Al sur del Manzanares

Kubik Fabrik
Kubik Fabrik

En los barrios obreros madrileños de la ribera sur del Manzanares, al otro lado de la multimillonaria y faraónica remodelación de la M-30 propulsada por Gallardón, el alcalde cuya única ambición es ser presidente del Gobierno sea como sea y al precio que sea, están surgiendo interesantes iniciativas ciudadanas, en muchas ocasiones sin apenas ayudas oficiales. Por encima del decorado oficial del río nacen tramoyas ciudadanas con espíritu colectivo y libertario, para animar el ocio y la cultura en la sociedad red, en la que el germen creador ya no se circunscribe al centro de las ciudades y surge en cualquier periferia. He conocido dos, bien interesantes y recientes. Una está en Carabanchel y se llama Caldero de Cobre: una sala de música, teatro y talleres. La segunda está en el vecino barrio de Usera y lleva el nombre de Kubik Fabrik, una fábrica de creación. Algo se está moviendo con el empeño de muchas gentes que arriesgan dineros y sueños.

Al-Mulk

Medina Azahara
Medina Azahara

En las ruinas de la arrasada ciudad medieval palaciega árabe de Medina Azahara, levantada en el siglo X al lado de Córdoba, se han hallado numerosos restos de cerámica que presentan una inscripción: «Al-Mulk» (el poder), que pueden verse en su museo anexo.

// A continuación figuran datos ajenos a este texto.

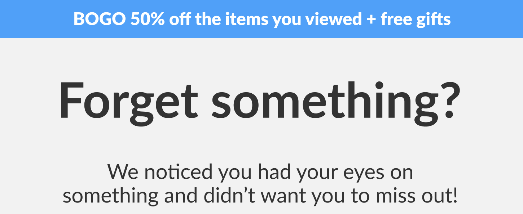Click the line starting "something and didn't"
Screen dimensions: 523x214
pos(260,196)
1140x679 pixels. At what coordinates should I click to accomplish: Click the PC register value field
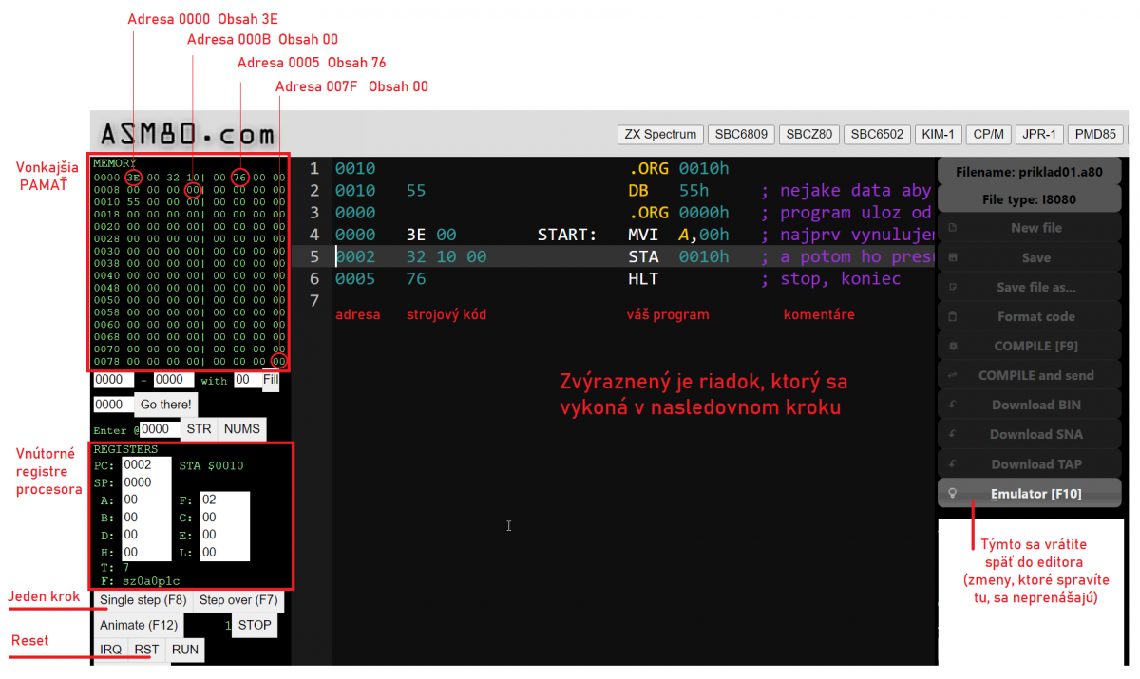pos(146,465)

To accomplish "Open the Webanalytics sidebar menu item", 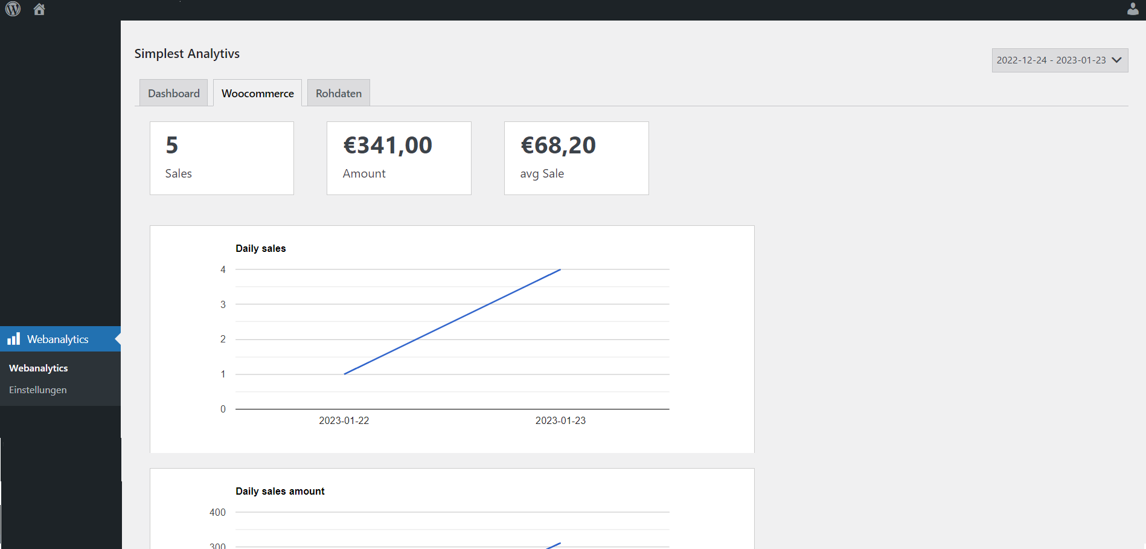I will point(60,339).
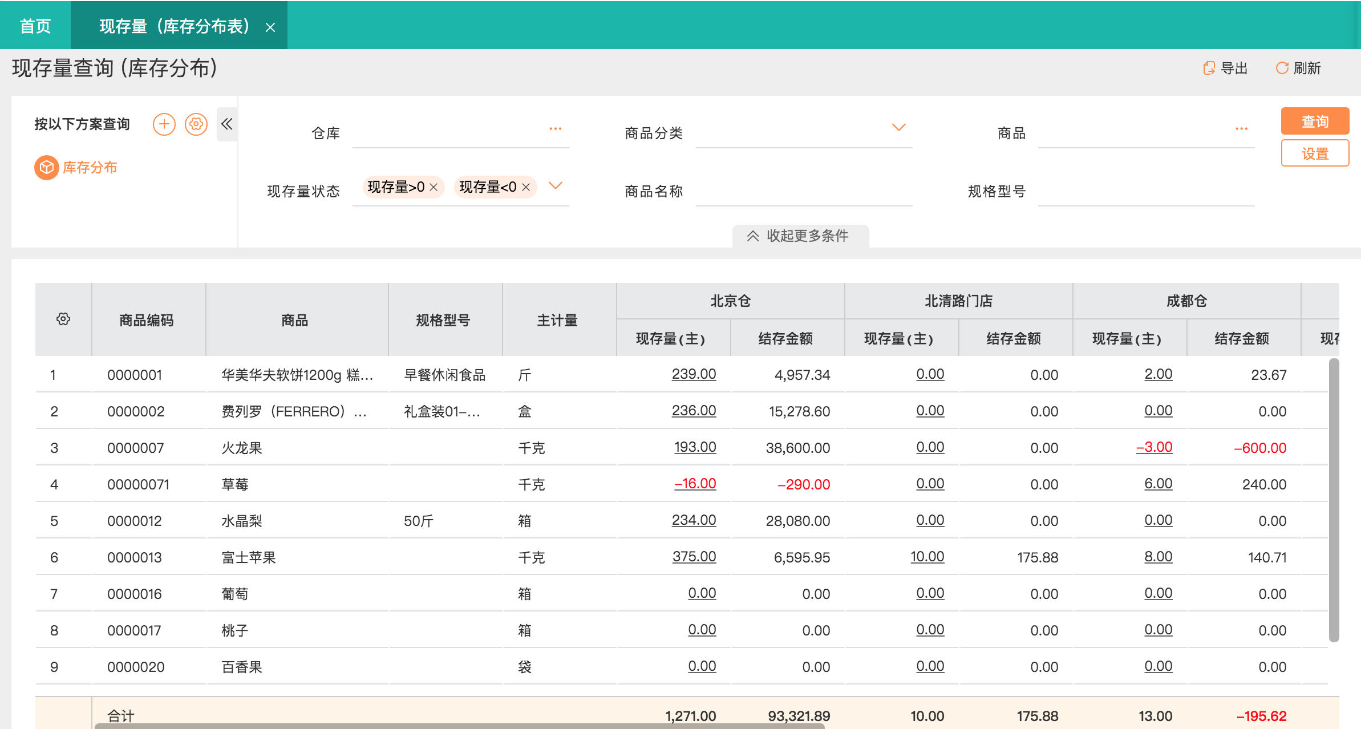Click the circular add icon next to query plan

tap(165, 124)
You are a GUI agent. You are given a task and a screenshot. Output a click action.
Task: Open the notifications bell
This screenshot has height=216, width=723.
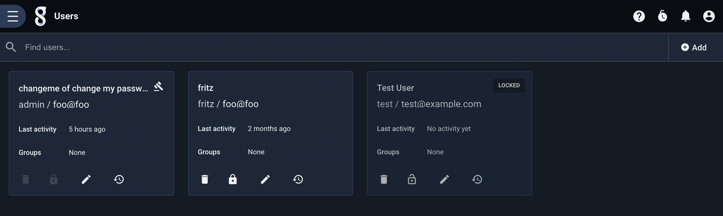point(686,16)
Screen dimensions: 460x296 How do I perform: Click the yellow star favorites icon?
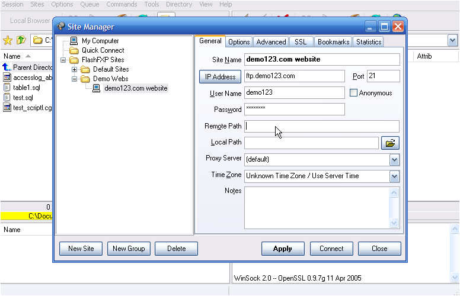coord(8,40)
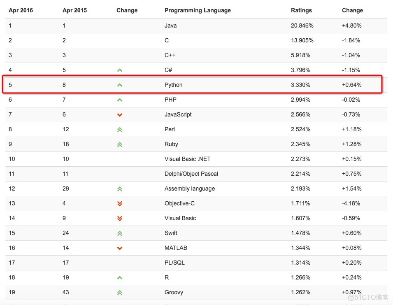Click the green up arrow in C# row

120,70
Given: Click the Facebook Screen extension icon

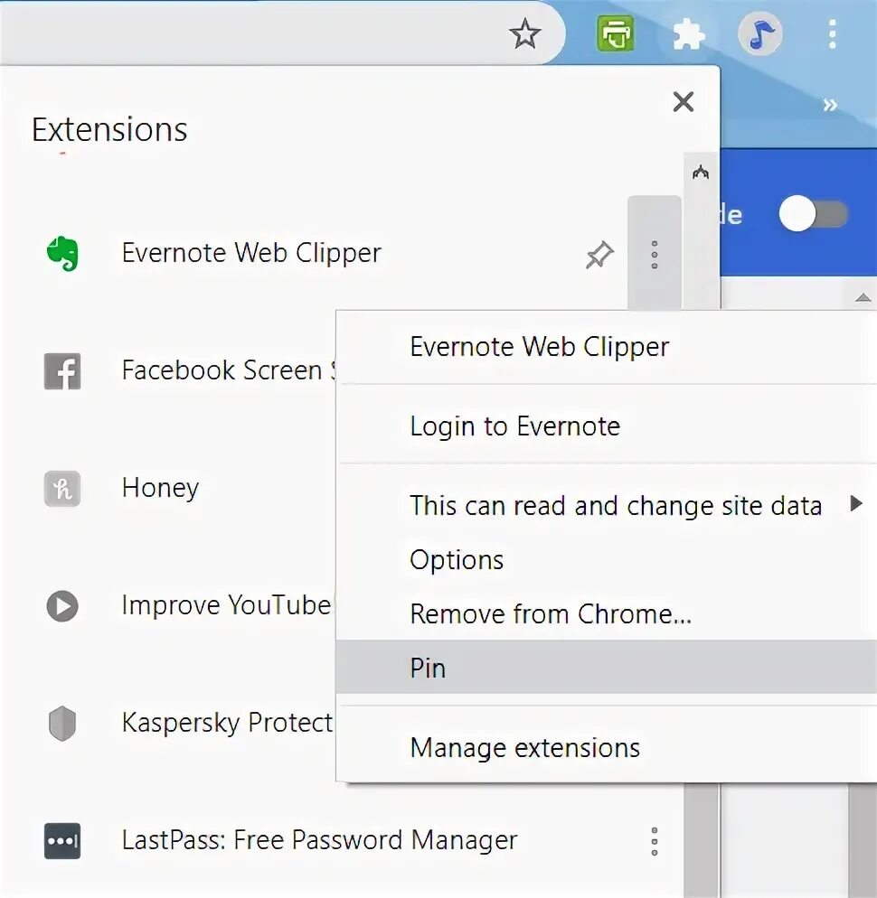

No he buscado demasiadas interpretaciones del porqué de esa leyenda, pero llama la atención la abundancia de estos restos: los especialistas dicen que es uno de los 99 nombres que puede adoptar Alá. A mí, sin base alguna, me da por pensar que quizá tenga que ver con la reafirmación y la proclamación de la soberanía del califato omeya de Córdoba, el reino que deslumbró a Occidente. Sabe Dios. Los omeyas que fundaron este próspero estado hispanoárabe, cabeza de Al Andalus, procedían de Damasco, la capital de lo que hoy es Siria, en la que en la actualidad el poder encarnado por Bachar el Asad se resiste a decir adiós y prefiere hacer saltar por los aires las frágiles vidas de cerámica de sus conciudadan@s que piden democracia y libertad. Ojalá que fuera él quien se marchara al museo, pero al museo de los horrores, junto con el resto de déspotas que han gobernado en los estados de la cuenca del Mediterráneo.

Cabaré sarcástico

Cartel de "Shitz"
Cartel de "Shitz"

Es hermoso que la parte más vistosa de la nueva sede de Casa Sefarad Israel en Madrid sea un frondoso jardín, que da a la parte de atrás del antiguo palacio parte del cual alberga las dependencias de esta institución destinada a tender puentes entre la España actual y la España que se fue hace quinientos años como consecuencia de la expulsión de los judíos. El jardín de esta sede, en pleno Barrio de los Austrias, que los Reyes y el presidente de Israel inauguraron de forma oficial hace apenas un mes, se puso de largo este sábado por la noche con la interpretación, dentro del programa de La Noche de los Teatros, de un anticipo de la obra Shitz, un cabaré sarcástico del autor israelí Hanoch Levin -la primera obra de este dramaturgo que se va a representar en español, gracias a los buenos oficios de Óscar Huéscar Producciones Teatrales-. Los asistentes nos reímos a mandíbula batiente con las irónicas reflexiones que hicieron sobre las tablas los cuatro actores de la función (Lola Dorado, Alfonso Vallejo, Marta Malone y Jimmy Barnatán), acerca de temas universales: el amor, el sexo, la guerra, la muerte… «Perdimos la bella Sión / ¡Perdimos también España, nido de consolación!», rezan unos antiguos versos sefarditas que me vinieron a la memoria y que vuelven para quedarse y prenderse entre el follaje de este nuevo espacio de la ciudad de Madrid dedicado a la cultura y al diálogo.